2014-09-28

Chinese Overseas Ore Investments Lose Money

China's rush to buy up resource production overseas is not unlike the Japanese real estate investments in the 1980s. Some resources such as oil will pay off, but many could end up as big money losers should the slowdown knock commodity prices. From a geopolitical standpoint, the investments may yet pay off, but in the near term, the financial hit could be serious for firms and even the government.

After Overseas Rush, Chinese Firms' Iron Ore Projects Run into Trouble
Many Chinese companies have gone abroad to invest in iron ore projects over the past decade, hoping to get more negotiating leverage in prices by taking stakes in projects.

But now the price of iron ore has fallen about 35 percent from a peak of US$ 134.5 per ton at the beginning of the year.

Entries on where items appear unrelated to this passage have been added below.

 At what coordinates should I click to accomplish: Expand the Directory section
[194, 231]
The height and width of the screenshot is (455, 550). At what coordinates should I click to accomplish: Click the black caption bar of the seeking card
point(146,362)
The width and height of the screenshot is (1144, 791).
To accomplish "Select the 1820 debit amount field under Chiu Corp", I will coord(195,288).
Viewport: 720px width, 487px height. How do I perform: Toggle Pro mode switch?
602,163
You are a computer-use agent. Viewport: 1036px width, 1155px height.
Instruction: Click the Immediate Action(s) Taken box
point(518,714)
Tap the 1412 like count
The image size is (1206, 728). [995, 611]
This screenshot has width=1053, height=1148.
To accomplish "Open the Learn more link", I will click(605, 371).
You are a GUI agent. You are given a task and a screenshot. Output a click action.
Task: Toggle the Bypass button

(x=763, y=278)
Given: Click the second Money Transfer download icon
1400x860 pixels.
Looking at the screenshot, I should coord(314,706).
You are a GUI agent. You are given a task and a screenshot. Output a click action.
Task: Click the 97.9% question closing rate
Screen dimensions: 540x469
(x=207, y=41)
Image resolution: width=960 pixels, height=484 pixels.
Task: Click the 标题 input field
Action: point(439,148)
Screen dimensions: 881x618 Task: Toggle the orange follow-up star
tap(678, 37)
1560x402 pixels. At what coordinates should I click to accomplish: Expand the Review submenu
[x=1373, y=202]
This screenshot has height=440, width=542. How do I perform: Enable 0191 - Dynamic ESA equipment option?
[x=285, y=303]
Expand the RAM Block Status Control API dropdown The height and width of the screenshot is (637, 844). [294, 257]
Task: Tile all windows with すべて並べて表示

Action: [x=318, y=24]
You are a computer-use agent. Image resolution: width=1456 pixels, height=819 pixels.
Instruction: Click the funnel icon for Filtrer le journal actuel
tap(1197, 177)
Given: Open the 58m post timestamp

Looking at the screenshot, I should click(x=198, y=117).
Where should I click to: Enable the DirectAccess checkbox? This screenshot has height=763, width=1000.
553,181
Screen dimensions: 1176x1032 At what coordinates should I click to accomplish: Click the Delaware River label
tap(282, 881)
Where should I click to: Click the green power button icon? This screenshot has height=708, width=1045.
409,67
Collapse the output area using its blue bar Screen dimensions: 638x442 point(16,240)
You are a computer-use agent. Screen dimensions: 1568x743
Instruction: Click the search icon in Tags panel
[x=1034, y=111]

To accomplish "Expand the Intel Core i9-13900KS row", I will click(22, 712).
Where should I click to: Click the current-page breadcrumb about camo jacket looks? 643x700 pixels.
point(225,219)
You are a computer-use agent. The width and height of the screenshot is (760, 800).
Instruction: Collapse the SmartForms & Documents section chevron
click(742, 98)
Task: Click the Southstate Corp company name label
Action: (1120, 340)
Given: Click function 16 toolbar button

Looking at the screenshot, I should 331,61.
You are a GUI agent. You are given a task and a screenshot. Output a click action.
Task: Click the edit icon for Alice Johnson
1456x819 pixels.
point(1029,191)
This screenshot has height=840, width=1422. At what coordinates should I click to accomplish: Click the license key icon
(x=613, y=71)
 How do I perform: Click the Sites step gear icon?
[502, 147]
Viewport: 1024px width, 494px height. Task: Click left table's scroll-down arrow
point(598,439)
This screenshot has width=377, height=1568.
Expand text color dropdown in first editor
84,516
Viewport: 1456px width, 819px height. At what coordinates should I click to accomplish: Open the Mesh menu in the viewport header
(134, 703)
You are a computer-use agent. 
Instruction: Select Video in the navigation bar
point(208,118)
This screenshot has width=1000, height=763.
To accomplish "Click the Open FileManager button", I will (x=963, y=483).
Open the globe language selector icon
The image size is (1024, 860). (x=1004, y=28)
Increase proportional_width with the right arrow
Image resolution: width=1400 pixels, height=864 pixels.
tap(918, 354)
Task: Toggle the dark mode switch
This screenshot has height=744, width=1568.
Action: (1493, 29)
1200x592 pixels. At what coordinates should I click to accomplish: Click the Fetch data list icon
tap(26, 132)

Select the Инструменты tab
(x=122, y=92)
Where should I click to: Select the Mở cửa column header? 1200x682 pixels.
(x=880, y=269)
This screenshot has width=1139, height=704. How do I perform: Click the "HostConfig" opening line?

Meanwhile, the world's four largest iron ore producers, Vale SA, Rio Tinto Group, BHP Billiton Ltd. and Fortescue Metals Group, are ramping up production of cheap iron ore.

"Their increasing output will drag down prices," said Li Xinchuang, deputy secretary-general of the China Iron and Steel Association, a trade organization. "Large miners will make a little profit, but this possibly means death for Chinese companies' overseas projects."
Some Chinese projects will have a per ton cost above $300.